YOUR GOAL: One part of the entries below is wanted: the lines from the one containing "The image size is (821, 546)." through the one containing "Click the Kembali button". Write those out exactly and nothing else.

(Items listed in a dataset)

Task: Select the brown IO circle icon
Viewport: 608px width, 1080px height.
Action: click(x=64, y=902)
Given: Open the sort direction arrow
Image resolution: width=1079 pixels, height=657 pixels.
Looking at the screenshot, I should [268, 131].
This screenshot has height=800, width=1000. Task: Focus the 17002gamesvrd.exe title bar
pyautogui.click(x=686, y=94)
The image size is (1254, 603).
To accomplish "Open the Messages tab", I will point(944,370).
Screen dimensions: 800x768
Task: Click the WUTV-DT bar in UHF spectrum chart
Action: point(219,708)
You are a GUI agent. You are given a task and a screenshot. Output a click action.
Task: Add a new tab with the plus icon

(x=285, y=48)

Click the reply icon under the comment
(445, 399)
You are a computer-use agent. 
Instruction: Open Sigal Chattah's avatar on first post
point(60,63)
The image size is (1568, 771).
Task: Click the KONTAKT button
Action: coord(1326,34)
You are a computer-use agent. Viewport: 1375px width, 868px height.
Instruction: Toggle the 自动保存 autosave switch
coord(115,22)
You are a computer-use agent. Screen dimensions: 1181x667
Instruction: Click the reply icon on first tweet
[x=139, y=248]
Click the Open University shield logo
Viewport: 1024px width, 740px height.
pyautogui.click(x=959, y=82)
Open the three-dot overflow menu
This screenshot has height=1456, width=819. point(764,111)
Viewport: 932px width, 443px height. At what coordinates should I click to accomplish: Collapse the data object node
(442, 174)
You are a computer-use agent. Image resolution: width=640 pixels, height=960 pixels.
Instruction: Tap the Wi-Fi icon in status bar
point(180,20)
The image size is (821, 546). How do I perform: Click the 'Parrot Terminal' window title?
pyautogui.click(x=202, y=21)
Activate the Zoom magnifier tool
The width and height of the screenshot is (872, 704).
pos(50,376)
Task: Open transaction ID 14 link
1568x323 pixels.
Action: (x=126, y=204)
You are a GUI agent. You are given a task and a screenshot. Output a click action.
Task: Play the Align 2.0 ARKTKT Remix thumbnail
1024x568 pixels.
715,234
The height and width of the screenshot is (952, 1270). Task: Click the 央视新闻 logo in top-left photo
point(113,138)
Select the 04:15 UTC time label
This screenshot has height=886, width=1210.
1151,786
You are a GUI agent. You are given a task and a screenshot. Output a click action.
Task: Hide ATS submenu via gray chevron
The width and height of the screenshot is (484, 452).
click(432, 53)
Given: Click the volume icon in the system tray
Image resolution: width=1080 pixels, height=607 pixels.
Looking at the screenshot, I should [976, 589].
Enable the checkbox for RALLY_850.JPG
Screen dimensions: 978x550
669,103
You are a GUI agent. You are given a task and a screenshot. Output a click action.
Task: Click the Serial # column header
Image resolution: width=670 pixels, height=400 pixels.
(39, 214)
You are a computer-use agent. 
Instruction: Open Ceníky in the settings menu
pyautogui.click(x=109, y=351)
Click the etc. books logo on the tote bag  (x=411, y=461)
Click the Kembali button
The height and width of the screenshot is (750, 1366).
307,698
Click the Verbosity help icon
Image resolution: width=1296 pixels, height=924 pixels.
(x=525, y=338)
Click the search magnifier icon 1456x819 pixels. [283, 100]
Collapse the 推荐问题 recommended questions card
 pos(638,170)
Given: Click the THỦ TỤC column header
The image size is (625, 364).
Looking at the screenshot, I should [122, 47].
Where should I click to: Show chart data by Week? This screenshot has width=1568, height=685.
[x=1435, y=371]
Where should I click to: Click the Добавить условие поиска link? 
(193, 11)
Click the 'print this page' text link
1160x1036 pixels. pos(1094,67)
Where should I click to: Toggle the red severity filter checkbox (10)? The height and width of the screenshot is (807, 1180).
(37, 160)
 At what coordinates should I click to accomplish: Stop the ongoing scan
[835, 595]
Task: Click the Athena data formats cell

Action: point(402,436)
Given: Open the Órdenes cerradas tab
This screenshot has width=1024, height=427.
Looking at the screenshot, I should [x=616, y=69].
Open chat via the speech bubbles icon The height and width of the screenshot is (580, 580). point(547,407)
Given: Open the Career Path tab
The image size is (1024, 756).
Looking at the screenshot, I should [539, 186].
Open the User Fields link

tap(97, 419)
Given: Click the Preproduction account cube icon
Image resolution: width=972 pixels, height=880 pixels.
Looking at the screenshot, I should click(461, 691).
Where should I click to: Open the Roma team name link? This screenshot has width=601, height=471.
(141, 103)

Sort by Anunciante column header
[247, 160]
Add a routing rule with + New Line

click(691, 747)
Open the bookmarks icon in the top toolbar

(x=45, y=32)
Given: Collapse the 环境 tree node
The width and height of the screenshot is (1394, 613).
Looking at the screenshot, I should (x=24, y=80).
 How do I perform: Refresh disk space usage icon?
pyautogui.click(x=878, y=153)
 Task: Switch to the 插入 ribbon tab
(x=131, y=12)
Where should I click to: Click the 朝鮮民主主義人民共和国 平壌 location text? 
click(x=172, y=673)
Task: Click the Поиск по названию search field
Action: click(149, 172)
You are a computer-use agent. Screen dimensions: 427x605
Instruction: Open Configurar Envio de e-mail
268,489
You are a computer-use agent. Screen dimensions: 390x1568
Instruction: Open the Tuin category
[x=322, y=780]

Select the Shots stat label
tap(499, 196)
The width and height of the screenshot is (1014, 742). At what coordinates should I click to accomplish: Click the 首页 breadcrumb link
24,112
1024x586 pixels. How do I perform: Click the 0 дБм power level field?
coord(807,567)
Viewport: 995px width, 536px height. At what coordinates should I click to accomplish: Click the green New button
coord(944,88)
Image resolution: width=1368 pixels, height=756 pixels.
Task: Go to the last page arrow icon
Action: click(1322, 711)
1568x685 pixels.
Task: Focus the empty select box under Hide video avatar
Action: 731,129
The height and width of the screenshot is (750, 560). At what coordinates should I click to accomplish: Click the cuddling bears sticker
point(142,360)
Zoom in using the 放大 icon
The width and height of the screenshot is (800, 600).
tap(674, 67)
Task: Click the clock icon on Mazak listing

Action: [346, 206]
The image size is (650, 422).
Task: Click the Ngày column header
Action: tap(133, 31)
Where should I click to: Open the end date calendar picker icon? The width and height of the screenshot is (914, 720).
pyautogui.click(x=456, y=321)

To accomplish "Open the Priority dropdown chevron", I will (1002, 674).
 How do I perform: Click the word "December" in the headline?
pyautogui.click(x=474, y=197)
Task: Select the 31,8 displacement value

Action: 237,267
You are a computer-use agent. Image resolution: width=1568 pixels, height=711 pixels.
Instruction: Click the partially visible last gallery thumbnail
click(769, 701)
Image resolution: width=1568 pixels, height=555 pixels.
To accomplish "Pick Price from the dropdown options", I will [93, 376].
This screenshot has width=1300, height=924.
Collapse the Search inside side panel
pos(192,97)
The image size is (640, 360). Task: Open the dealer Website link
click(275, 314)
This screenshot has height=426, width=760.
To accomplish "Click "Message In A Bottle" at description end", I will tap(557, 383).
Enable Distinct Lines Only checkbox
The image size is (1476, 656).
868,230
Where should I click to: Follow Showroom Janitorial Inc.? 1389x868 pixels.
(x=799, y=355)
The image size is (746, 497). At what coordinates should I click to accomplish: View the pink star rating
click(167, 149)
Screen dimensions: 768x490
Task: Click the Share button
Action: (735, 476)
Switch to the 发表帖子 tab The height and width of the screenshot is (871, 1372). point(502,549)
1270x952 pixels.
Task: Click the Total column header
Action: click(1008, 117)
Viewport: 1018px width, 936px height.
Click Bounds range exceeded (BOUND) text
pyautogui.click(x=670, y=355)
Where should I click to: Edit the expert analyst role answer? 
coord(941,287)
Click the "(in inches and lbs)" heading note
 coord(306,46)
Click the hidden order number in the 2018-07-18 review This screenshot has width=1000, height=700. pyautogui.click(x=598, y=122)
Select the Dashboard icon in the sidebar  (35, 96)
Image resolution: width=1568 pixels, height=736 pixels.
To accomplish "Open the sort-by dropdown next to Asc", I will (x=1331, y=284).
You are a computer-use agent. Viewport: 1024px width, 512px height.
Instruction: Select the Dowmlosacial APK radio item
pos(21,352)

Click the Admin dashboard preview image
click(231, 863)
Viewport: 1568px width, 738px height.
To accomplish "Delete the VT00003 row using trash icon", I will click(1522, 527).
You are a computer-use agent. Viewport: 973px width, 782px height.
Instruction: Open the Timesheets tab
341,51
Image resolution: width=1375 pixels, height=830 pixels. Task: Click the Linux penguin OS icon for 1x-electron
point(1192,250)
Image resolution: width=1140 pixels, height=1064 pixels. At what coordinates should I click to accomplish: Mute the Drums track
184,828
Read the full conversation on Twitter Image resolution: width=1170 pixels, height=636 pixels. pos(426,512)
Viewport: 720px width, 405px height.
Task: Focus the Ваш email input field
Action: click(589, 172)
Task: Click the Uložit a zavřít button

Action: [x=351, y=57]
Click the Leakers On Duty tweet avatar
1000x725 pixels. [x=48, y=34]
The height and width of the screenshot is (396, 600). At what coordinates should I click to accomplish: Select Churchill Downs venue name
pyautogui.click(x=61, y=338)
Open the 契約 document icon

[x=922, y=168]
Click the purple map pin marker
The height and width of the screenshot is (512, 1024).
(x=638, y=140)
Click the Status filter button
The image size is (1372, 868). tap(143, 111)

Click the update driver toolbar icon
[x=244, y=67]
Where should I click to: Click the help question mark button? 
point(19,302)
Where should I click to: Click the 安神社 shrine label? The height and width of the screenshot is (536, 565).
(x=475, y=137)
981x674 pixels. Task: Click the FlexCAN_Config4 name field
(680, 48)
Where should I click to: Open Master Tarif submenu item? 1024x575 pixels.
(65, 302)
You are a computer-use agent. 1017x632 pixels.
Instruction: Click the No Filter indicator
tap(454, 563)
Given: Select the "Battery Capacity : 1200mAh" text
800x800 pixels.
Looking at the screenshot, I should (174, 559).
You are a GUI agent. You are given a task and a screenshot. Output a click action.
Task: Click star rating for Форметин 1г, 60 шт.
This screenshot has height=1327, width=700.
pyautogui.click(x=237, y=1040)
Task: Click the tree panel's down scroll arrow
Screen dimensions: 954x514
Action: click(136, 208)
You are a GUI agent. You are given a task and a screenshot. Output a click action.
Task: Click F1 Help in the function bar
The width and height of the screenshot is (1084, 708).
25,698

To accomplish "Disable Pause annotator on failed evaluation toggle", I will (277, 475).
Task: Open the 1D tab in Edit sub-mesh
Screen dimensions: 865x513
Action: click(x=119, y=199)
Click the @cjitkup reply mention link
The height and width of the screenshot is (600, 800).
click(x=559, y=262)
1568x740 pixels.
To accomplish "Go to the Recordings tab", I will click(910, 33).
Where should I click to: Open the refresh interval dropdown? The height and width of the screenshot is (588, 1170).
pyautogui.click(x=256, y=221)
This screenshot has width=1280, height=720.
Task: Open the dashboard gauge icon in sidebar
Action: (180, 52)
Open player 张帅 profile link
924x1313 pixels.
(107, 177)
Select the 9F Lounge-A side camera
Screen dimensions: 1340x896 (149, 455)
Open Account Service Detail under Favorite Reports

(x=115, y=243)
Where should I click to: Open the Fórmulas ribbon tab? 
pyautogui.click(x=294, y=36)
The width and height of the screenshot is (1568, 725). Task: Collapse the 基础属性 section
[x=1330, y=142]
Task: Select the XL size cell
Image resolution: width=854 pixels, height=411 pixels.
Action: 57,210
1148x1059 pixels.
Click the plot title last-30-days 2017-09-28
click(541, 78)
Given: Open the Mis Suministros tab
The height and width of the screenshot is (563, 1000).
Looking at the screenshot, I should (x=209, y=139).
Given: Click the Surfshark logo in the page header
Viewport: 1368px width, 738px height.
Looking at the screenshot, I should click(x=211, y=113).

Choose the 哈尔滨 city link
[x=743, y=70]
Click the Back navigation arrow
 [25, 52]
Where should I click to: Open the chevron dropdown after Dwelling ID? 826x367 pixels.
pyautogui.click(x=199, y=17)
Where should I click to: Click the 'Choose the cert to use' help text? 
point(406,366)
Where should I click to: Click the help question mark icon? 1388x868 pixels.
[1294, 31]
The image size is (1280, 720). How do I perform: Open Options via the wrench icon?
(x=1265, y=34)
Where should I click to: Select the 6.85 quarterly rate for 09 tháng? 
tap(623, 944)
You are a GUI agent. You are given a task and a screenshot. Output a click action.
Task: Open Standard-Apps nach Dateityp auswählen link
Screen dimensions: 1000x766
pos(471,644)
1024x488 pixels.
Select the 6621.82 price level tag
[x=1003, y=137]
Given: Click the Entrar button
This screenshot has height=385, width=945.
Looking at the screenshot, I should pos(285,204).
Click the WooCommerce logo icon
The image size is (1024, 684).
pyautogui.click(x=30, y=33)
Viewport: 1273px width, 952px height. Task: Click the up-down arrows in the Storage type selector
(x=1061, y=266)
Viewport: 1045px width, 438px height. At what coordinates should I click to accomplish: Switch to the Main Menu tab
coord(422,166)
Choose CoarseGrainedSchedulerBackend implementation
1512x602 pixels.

SOLUTION TO THE EXERCISE:
The image size is (821, 546). How do I perform: Click the 'Parrot Terminal' window title?
pyautogui.click(x=202, y=21)
Activate the Zoom magnifier tool
The width and height of the screenshot is (872, 704).
pos(50,376)
Task: Open transaction ID 14 link
1568x323 pixels.
Action: (x=126, y=204)
You are a GUI agent. You are given a task and a screenshot. Output a click action.
Task: Play the Align 2.0 ARKTKT Remix thumbnail
1024x568 pixels.
715,234
The height and width of the screenshot is (952, 1270). Task: Click the 央视新闻 logo in top-left photo
point(113,138)
Select the 04:15 UTC time label
This screenshot has height=886, width=1210.
1151,786
You are a GUI agent. You are given a task and a screenshot. Output a click action.
Task: Hide ATS submenu via gray chevron
The width and height of the screenshot is (484, 452).
click(432, 53)
Given: Click the volume icon in the system tray
Image resolution: width=1080 pixels, height=607 pixels.
Looking at the screenshot, I should [976, 589].
Enable the checkbox for RALLY_850.JPG
Screen dimensions: 978x550
669,103
You are a GUI agent. You are given a task and a screenshot. Output a click action.
Task: Click the Serial # column header
Image resolution: width=670 pixels, height=400 pixels.
(39, 214)
You are a computer-use agent. 
Instruction: Open Ceníky in the settings menu
pyautogui.click(x=109, y=351)
Click the etc. books logo on the tote bag  (x=411, y=461)
Click the Kembali button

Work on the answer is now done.